Answer

**step1** Understanding the problem

The problem asks us to find the monthly rent that will generate the largest total income for a real estate company. We know the starting number of apartments and their initial rent. We are also told how the number of occupied apartments changes for every $25 increase in rent.

**step2** Initial conditions

The company owns 120 apartments.
When the rent is $650 per month, all 120 apartments are occupied.
For each $25 increase in rent, 4 apartments become unoccupied.

**step3** Calculating initial gross income

To find the initial gross income, we multiply the number of occupied apartments by the rent per month.
Number of occupied apartments = 120
Rent per month = $650
Initial Gross Income = 120 apartments $$\times$$ $650/apartment = $78,000.

**step4** Calculating income after one rent increase step

If the rent is increased by one step:
The rent increases by $25.
New rent = $650 + $25 = $675.
4 apartments become unoccupied.
Occupied apartments = 120 - 4 = 116.
Gross Income = 116 apartments $$\times$$ $675/apartment = $78,300.

**step5** Calculating income after two rent increase steps

If the rent is increased by two steps:
The total rent increase is $25 $$\times$$ 2 = $50.
New rent = $650 + $50 = $700.
The number of unoccupied apartments is 4 $$\times$$ 2 = 8.
Occupied apartments = 120 - 8 = 112.
Gross Income = 112 apartments $$\times$$ $700/apartment = $78,400.

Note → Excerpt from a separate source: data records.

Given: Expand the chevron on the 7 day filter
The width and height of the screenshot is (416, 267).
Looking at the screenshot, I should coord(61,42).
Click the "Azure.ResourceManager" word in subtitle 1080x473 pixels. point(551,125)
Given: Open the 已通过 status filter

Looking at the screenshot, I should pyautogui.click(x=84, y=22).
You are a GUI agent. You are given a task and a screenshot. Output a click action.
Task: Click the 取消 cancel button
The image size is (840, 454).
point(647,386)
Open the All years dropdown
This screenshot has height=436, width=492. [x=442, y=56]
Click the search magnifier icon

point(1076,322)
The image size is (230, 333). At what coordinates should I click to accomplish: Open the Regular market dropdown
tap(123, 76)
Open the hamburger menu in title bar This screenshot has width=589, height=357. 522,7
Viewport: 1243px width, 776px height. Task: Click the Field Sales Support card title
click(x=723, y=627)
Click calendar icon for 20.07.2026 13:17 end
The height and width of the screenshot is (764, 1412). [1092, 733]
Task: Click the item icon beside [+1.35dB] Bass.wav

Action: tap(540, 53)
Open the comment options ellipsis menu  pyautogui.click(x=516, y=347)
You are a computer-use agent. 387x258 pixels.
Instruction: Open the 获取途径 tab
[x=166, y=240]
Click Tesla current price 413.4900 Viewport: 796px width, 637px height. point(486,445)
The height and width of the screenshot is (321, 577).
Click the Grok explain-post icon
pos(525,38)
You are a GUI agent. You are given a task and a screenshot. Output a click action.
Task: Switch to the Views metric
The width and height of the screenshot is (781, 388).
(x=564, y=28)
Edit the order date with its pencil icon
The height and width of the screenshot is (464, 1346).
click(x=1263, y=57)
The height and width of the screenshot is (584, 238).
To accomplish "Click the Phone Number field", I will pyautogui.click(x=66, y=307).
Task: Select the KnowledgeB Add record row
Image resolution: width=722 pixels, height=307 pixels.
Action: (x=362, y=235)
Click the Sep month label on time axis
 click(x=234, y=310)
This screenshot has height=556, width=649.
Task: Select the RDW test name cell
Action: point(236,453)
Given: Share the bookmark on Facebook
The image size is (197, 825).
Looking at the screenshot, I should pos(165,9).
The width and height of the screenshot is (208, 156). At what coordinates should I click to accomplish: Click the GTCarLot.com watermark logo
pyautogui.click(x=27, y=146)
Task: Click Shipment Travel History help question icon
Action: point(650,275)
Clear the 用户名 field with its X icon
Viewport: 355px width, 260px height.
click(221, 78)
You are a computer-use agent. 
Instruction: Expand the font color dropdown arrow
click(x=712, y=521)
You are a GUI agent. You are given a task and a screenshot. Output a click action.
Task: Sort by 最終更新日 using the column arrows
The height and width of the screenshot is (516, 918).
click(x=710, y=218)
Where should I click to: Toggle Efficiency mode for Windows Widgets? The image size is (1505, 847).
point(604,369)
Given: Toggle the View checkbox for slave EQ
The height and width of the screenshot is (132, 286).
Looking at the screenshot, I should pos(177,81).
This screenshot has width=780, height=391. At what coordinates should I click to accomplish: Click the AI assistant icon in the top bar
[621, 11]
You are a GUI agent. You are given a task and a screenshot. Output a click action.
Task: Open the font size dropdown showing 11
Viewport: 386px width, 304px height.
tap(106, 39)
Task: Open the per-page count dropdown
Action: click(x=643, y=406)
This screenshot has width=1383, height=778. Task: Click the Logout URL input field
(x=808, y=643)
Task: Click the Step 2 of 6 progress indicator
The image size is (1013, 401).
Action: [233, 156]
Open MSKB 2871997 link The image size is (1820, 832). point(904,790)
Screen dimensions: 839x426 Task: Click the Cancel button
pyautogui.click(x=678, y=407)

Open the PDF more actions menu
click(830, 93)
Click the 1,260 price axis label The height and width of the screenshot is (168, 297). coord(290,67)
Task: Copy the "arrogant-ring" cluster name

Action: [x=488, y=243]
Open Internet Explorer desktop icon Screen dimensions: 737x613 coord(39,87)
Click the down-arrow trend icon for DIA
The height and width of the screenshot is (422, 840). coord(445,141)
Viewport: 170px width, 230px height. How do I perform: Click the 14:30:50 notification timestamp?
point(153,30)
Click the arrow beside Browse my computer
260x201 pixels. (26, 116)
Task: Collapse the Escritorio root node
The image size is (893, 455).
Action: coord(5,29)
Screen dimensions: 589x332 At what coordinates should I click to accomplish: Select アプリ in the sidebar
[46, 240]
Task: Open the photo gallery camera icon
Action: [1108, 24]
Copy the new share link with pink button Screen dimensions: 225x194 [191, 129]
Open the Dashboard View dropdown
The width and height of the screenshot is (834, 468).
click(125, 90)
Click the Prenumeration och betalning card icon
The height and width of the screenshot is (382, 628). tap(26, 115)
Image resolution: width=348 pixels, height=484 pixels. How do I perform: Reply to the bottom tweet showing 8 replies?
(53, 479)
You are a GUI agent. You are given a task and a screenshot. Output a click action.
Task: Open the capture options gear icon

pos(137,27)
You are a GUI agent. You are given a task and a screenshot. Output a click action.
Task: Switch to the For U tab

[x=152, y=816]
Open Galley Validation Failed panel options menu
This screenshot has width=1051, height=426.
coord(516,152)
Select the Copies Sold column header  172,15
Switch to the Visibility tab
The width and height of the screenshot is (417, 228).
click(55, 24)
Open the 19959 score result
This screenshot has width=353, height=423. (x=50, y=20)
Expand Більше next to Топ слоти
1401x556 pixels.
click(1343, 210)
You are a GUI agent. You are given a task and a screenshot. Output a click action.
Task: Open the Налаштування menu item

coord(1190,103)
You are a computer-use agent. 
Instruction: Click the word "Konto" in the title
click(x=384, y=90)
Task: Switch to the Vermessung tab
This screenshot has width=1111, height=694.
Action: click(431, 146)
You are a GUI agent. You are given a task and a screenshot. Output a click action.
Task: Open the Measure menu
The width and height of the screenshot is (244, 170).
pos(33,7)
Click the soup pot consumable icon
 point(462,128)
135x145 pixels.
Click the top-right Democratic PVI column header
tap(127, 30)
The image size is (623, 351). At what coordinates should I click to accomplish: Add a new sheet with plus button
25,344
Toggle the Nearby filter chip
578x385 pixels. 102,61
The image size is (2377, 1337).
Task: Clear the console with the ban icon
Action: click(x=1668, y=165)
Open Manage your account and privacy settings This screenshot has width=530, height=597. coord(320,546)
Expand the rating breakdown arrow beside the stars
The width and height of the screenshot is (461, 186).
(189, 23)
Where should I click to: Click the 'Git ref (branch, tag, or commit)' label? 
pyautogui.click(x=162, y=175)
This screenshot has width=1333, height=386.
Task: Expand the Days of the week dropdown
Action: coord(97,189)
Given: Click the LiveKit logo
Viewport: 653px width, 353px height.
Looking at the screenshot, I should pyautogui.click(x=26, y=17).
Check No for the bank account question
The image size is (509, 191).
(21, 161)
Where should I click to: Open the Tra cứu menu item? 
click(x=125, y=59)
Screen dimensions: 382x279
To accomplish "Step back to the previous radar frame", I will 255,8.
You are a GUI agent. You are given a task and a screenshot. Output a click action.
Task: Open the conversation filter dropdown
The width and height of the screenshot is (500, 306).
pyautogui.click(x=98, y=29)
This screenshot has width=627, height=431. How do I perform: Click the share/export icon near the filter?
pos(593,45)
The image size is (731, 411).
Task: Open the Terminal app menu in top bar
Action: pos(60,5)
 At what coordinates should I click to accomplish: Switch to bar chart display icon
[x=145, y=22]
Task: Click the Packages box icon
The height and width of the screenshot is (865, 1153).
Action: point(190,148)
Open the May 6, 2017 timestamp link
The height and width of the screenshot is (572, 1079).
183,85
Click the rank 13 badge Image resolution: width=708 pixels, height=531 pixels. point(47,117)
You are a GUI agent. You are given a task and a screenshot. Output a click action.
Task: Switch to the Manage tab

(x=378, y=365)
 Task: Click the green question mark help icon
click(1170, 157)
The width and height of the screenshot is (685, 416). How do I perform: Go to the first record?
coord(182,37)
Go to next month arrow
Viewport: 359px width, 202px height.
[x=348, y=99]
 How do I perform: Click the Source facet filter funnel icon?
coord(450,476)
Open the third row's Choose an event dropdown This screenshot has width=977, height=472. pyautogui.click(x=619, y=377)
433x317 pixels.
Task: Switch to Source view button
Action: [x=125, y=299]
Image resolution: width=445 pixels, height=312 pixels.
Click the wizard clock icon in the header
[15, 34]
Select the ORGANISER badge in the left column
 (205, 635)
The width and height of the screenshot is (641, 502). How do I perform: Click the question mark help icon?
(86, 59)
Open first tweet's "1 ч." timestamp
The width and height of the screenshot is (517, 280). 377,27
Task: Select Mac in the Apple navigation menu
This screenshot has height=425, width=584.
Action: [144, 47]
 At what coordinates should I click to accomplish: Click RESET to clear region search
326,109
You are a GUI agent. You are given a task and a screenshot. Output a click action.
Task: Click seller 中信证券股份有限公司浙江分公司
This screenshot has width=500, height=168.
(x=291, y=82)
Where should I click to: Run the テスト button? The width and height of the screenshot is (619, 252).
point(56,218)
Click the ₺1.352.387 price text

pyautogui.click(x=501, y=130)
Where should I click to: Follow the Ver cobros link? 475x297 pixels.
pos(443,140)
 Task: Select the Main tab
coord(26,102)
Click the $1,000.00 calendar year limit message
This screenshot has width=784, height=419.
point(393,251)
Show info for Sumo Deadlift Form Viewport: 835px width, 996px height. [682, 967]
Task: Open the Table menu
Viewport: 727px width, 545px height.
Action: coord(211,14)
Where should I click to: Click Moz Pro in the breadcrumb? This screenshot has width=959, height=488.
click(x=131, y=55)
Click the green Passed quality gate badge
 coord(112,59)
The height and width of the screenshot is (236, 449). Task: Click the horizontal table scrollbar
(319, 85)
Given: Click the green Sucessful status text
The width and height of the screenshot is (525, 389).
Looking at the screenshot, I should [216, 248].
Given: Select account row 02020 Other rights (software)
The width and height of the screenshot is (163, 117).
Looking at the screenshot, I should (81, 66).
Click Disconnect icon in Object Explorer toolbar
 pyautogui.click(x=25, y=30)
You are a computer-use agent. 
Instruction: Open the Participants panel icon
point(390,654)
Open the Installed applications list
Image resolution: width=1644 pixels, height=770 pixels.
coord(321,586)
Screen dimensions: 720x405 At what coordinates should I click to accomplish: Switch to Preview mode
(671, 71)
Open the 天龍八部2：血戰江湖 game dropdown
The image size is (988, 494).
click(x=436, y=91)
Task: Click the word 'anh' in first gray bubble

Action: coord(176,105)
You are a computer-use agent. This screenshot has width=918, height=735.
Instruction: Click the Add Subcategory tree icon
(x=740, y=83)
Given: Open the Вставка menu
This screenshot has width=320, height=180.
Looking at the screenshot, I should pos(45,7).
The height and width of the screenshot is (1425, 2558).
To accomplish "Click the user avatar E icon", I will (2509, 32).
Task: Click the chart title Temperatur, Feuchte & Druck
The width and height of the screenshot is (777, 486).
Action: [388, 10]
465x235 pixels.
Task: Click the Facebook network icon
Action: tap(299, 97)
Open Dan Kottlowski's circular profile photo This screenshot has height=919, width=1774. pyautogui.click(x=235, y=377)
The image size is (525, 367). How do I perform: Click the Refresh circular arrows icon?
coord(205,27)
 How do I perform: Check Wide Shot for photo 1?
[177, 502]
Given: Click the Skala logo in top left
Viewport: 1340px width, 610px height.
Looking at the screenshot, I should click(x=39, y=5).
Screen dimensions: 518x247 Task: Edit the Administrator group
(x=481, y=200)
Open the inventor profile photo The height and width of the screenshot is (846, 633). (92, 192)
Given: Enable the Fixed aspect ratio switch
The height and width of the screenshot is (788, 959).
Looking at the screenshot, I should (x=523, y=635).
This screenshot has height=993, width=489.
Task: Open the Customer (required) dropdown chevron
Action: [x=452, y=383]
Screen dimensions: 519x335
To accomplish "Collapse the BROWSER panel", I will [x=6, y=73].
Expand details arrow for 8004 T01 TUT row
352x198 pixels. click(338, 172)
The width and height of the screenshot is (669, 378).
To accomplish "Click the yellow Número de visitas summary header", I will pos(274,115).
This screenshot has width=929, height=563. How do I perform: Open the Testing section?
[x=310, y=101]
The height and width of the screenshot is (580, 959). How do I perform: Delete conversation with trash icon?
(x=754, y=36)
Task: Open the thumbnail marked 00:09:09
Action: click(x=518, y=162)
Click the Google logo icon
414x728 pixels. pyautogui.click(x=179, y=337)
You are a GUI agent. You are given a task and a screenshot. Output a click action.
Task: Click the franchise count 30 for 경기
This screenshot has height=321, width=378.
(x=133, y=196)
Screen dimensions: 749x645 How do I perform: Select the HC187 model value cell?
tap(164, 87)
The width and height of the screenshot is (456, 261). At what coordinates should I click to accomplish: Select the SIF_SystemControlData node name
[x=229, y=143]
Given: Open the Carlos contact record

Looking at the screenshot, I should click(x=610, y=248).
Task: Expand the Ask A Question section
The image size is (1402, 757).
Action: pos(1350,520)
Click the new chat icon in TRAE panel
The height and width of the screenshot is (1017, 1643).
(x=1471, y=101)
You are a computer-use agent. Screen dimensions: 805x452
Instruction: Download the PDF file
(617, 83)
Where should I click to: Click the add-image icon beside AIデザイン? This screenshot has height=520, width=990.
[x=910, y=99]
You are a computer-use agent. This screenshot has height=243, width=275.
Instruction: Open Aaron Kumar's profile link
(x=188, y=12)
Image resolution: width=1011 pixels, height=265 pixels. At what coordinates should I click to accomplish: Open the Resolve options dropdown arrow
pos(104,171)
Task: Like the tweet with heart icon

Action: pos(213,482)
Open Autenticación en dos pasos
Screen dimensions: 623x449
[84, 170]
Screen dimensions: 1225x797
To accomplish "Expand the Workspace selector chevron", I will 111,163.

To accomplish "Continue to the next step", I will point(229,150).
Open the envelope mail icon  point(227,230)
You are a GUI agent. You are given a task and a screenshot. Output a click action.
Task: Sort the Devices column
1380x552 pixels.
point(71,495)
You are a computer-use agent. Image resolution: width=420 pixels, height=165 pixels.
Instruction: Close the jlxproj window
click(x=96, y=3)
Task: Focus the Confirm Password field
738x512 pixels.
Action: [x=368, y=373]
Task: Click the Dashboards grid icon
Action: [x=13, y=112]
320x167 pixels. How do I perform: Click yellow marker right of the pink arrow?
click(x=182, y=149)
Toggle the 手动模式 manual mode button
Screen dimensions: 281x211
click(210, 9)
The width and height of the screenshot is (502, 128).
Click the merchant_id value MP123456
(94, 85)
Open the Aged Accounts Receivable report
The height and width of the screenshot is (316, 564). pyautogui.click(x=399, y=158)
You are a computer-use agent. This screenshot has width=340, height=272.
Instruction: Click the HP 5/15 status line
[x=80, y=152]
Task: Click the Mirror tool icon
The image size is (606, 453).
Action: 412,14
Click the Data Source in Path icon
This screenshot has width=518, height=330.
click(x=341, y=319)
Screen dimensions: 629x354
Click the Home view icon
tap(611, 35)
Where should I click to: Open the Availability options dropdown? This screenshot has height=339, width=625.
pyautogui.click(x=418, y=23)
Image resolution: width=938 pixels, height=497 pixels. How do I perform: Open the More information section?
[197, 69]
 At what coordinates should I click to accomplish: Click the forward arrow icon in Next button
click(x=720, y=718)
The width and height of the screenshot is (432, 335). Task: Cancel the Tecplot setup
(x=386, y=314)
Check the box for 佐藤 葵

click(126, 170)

**step6** Calculating income after three rent increase steps

If the rent is increased by three steps:
The total rent increase is $25 $$\times$$ 3 = $75.
New rent = $650 + $75 = $725.
The number of unoccupied apartments is 4 $$\times$$ 3 = 12.
Occupied apartments = 120 - 12 = 108.
Gross Income = 108 apartments $$\times$$ $725/apartment = $78,300.

**step7** Calculating income after four rent increase steps

If the rent is increased by four steps:
The total rent increase is $25 $$\times$$ 4 = $100.
New rent = $650 + $100 = $750.
The number of unoccupied apartments is 4 $$\times$$ 4 = 16.
Occupied apartments = 120 - 16 = 104.
Gross Income = 104 apartments $$\times$$ $750/apartment = $78,000.

**step8** Comparing incomes and identifying the largest

Let's compare the gross incomes we calculated for different rent amounts:
- At $650 rent (0 increases): $78,000
- At $675 rent (1 increase): $78,300
- At $700 rent (2 increases): $78,400
- At $725 rent (3 increases): $78,300
- At $750 rent (4 increases): $78,000
By comparing these values, we can see that the largest gross income obtained is $78,400.

**step9** Determining the optimal rent

The largest gross income of $78,400 is achieved when the rent is $700 per month.
Therefore, the company should charge $700 per month to obtain the largest gross income.